Mariane Wheatley-Miller
Exterior Worlds Landscaping & Design
This shade arbor, located in The Woodlands, TX north of Houston, spans the entire length of the back yard. It combines a number of elements with custom structures that were constructed to emulate specific aspects of a Zen garden. The homeowner wanted a low-maintenance garden whose beauty could withstand the tough seasonal weather that strikes the area at various times of the year. He also desired a mood-altering aesthetic that would relax the senses and calm the mind. Most importantly, he wanted this meditative environment completely shielded from the outside world so he could find serenity in total privacy.
The most unique design element in this entire project is the roof of the shade arbor itself. It features a “negative space” leaf pattern that was designed in a software suite and cut out of the metal with a water jet cutter. Each form in the pattern is loosely suggestive of either a leaf, or a cluster of leaves.
These small, negative spaces cut from the metal are the source of the structure’ powerful visual and emotional impact. During the day, sunlight shines down and highlights columns, furniture, plantings, and gravel with a blend of dappling and shade that make you feel like you are sitting under the branches of a tree.
At night, the effects are even more brilliant.
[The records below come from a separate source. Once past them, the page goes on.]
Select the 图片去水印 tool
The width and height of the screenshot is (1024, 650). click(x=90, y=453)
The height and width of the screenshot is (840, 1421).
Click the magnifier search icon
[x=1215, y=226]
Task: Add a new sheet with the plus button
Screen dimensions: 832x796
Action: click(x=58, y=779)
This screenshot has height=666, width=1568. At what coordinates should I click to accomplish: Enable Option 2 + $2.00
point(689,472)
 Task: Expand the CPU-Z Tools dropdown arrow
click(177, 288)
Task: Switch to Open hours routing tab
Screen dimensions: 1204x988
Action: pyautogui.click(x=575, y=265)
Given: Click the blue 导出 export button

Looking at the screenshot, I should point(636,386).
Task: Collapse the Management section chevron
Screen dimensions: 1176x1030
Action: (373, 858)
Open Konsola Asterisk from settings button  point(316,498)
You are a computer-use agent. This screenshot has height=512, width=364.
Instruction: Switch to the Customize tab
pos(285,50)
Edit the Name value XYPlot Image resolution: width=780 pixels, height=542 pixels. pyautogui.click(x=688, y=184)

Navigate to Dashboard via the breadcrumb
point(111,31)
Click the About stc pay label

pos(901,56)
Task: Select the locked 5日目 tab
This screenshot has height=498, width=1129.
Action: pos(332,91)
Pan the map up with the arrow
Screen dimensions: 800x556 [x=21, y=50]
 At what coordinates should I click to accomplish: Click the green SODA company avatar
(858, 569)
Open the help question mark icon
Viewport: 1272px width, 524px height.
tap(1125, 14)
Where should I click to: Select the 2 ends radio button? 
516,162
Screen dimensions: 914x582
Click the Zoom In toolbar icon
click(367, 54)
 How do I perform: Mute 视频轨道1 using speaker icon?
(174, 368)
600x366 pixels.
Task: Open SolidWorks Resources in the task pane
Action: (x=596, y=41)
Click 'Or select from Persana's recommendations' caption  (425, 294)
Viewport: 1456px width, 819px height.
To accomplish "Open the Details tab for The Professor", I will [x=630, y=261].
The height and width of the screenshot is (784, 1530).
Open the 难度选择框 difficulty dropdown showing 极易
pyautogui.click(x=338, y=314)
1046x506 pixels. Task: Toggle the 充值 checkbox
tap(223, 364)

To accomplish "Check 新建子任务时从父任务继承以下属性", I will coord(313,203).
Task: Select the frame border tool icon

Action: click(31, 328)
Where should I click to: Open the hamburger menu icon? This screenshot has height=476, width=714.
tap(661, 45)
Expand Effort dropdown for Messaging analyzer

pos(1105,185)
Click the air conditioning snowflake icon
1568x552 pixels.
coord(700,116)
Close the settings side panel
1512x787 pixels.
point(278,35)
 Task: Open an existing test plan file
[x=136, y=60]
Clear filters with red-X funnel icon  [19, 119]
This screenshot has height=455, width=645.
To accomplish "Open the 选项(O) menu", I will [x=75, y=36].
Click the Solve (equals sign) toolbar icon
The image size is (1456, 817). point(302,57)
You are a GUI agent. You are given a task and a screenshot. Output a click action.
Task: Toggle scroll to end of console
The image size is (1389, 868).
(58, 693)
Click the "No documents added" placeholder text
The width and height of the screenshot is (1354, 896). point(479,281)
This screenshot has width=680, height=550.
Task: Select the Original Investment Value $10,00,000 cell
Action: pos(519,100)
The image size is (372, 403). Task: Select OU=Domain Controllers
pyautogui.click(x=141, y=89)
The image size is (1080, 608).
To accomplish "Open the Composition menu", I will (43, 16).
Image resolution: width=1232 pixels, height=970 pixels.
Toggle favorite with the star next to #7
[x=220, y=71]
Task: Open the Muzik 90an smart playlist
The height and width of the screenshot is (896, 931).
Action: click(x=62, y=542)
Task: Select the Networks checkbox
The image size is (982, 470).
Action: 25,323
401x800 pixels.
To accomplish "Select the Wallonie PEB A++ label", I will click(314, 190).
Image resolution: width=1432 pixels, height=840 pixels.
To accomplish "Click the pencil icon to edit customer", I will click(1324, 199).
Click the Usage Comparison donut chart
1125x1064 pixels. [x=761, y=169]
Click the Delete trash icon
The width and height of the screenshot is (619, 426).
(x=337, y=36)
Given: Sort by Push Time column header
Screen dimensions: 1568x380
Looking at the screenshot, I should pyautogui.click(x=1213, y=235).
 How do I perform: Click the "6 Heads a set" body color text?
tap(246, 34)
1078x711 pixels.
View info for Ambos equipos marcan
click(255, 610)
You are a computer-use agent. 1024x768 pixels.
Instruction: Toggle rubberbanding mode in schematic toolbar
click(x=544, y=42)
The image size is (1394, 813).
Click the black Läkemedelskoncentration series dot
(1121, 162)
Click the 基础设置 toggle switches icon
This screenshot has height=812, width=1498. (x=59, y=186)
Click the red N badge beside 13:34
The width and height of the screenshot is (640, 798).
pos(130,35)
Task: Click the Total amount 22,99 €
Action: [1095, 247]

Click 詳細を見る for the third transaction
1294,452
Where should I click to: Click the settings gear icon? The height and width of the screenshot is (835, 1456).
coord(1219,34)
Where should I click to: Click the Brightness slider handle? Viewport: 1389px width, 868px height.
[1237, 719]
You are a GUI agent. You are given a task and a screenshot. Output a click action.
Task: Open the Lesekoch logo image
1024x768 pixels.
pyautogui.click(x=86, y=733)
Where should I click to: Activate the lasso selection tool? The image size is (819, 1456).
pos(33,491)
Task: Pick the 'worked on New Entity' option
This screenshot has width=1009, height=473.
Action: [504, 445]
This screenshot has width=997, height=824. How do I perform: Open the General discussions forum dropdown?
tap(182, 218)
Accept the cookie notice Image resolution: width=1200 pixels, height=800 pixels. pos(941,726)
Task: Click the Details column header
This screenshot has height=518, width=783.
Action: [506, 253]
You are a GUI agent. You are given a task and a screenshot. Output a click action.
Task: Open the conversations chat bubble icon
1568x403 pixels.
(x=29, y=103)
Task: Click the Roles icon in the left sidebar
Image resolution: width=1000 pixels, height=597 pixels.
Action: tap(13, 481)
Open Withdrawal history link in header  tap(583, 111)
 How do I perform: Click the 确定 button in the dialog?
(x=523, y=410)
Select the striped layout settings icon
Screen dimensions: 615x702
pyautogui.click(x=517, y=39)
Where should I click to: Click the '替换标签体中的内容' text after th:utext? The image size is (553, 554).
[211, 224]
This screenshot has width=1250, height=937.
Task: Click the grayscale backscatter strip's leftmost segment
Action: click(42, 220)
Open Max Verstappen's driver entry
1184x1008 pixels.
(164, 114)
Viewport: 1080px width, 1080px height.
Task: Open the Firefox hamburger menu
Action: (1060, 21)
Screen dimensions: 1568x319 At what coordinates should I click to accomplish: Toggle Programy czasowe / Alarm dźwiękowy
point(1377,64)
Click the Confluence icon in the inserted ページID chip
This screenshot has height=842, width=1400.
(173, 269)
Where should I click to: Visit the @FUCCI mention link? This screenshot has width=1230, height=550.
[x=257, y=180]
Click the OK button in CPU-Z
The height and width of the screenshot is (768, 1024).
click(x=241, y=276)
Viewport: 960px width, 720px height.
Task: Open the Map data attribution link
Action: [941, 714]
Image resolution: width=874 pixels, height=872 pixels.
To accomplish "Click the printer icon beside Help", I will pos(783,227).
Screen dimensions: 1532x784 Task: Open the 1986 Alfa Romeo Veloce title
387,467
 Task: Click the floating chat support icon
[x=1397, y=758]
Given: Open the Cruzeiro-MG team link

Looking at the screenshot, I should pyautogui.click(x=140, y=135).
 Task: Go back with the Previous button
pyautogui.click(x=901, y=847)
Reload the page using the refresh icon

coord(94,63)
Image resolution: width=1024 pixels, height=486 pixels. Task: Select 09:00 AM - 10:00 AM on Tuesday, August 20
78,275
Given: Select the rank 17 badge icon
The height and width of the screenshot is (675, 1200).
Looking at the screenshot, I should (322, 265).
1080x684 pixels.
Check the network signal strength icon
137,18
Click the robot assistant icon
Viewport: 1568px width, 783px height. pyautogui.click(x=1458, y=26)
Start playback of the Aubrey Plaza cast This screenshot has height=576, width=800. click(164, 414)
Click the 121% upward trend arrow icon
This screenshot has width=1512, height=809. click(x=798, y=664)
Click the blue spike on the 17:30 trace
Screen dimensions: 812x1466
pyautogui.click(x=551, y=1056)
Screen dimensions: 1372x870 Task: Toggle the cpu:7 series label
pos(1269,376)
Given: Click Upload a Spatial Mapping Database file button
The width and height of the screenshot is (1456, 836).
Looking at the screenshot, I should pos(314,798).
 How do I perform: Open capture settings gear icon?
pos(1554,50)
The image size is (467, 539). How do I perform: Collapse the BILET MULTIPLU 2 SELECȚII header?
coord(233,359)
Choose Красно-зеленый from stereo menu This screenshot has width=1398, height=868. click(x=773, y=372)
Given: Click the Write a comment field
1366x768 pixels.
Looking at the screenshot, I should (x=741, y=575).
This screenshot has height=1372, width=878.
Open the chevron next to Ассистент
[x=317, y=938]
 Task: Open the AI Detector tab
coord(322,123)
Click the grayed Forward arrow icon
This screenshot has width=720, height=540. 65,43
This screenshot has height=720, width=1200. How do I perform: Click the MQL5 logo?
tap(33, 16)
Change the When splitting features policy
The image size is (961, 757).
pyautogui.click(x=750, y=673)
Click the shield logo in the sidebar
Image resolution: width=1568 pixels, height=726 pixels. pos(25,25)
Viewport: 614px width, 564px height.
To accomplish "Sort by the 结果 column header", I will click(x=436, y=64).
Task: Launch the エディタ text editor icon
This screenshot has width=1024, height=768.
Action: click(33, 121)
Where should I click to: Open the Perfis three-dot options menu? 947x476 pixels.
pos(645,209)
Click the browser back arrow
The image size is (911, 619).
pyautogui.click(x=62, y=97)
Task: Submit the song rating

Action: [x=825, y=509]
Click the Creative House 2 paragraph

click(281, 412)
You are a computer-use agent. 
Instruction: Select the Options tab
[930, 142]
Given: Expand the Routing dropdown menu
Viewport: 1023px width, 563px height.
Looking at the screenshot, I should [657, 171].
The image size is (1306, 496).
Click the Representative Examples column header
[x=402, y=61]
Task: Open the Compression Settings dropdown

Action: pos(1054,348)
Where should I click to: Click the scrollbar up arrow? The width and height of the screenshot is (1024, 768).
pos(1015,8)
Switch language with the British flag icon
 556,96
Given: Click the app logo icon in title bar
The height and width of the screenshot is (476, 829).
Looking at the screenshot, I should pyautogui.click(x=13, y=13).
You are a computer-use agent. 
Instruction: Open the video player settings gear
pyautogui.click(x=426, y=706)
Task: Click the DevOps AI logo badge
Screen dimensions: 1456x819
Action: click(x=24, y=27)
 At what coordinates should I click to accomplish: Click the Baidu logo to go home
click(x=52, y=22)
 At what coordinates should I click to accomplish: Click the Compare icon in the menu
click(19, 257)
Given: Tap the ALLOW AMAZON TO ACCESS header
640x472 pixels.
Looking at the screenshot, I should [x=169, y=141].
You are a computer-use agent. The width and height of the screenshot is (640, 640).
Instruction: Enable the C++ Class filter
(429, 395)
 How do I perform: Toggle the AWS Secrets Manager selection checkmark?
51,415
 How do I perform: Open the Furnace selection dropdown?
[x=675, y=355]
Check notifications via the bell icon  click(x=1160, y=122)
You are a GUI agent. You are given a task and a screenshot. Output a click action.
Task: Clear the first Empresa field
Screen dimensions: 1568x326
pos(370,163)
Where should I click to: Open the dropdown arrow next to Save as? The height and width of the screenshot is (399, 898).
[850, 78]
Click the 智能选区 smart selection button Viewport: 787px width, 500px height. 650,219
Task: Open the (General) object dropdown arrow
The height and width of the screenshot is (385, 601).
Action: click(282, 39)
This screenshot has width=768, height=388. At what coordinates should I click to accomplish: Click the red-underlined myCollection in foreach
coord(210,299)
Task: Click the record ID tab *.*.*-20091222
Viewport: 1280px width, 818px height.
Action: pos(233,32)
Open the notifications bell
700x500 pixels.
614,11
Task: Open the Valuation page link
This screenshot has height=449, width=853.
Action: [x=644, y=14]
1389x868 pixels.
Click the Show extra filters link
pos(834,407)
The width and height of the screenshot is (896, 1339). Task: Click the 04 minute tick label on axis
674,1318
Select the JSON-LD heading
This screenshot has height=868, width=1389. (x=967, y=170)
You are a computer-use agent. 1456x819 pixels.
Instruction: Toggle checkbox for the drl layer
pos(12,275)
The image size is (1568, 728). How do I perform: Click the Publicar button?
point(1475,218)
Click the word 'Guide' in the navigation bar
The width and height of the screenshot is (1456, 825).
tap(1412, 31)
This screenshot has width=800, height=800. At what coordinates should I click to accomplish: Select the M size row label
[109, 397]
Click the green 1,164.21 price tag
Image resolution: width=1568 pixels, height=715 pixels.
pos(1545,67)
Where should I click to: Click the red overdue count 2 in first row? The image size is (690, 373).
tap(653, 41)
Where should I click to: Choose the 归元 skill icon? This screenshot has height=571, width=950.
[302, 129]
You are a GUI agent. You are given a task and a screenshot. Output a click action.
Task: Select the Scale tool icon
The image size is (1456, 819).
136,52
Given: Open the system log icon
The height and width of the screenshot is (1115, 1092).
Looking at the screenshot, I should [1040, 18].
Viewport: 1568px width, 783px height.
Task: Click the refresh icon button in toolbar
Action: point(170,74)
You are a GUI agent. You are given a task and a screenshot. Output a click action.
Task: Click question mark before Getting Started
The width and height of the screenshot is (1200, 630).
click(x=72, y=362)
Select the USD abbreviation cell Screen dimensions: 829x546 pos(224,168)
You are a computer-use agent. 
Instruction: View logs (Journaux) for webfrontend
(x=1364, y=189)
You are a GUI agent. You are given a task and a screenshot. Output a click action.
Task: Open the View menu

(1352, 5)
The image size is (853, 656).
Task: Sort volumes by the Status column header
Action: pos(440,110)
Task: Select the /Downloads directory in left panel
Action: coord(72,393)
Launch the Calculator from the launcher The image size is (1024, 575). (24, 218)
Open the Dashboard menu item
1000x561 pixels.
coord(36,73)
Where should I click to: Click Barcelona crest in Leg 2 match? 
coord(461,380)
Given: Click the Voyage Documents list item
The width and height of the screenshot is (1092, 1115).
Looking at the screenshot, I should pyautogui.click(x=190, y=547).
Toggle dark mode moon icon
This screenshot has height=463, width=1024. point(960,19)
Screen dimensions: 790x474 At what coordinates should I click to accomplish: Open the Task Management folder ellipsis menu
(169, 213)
Skillfully concealed lights mounted on the trusses reflect off the steel in places, while in other places they penetrate the negative spaces, cascading brilliant patterns of ambient light down on vegetation, hardscape, and water alike.
The shade arbor shelters two gravel patios that are almost identical in space. The patio closest to the living room features a mini outdoor dining room, replete with tables and chairs. The patio is ornamented with a blend of ornamental grass, a small human figurine sculpture, and mid-level impact ground cover.
Gravel was chosen as the preferred hardscape material because of its Zen-like connotations. It is also remarkably soft to walk on, helping to set the mood for a relaxed afternoon in the dappled shade of gently filtered sunlight.
The second patio, spaced 15 feet away from the first, resides adjacent to the home at the opposite end of the shade arbor. Like its twin, it is also ornamented with ground cover borders, ornamental grasses, and a large urn identical to the first. Seating here is even more private and contemplative. Instead of a table and chairs, there is a large decorative concrete bench cut in the shape of a giant four-leaf clover.
Spanning the distance between these two patios, a bluestone walkway connects the two spaces. Along the way, its borders are punctuated in places by low-level ornamental grasses, a large flowering bush, another sculpture in the form of human faces, and foxtail ferns that spring up from a spread of river rock that punctuates the ends of the walkway.
The meditative quality of the shade arbor is reinforced by two special features. The first of these is a disappearing fountain that flows from the top of a large vertical stone embedded like a monolith in the other edges of the river rock. The drains and pumps to this fountain are carefully concealed underneath the covering of smooth stones, and the sound of the water is only barely perceptible, as if it is trying to force you to let go of your thoughts to hear it.
A large piece of core-10 steel, which is deliberately intended to rust quickly, rises up like an arced wall from behind the fountain stone. The dark color of the metal helps the casual viewer catch just a glimpse of light reflecting off the slow trickle of water that runs down the side of the stone into the river rock bed.
To complete the quiet moment that the shade arbor is intended to invoke, a thick wall of cypress trees rises up on all sides of the yard, completely shutting out the disturbances of the world with a comforting wall of living greenery that comforts the thoughts and emotions.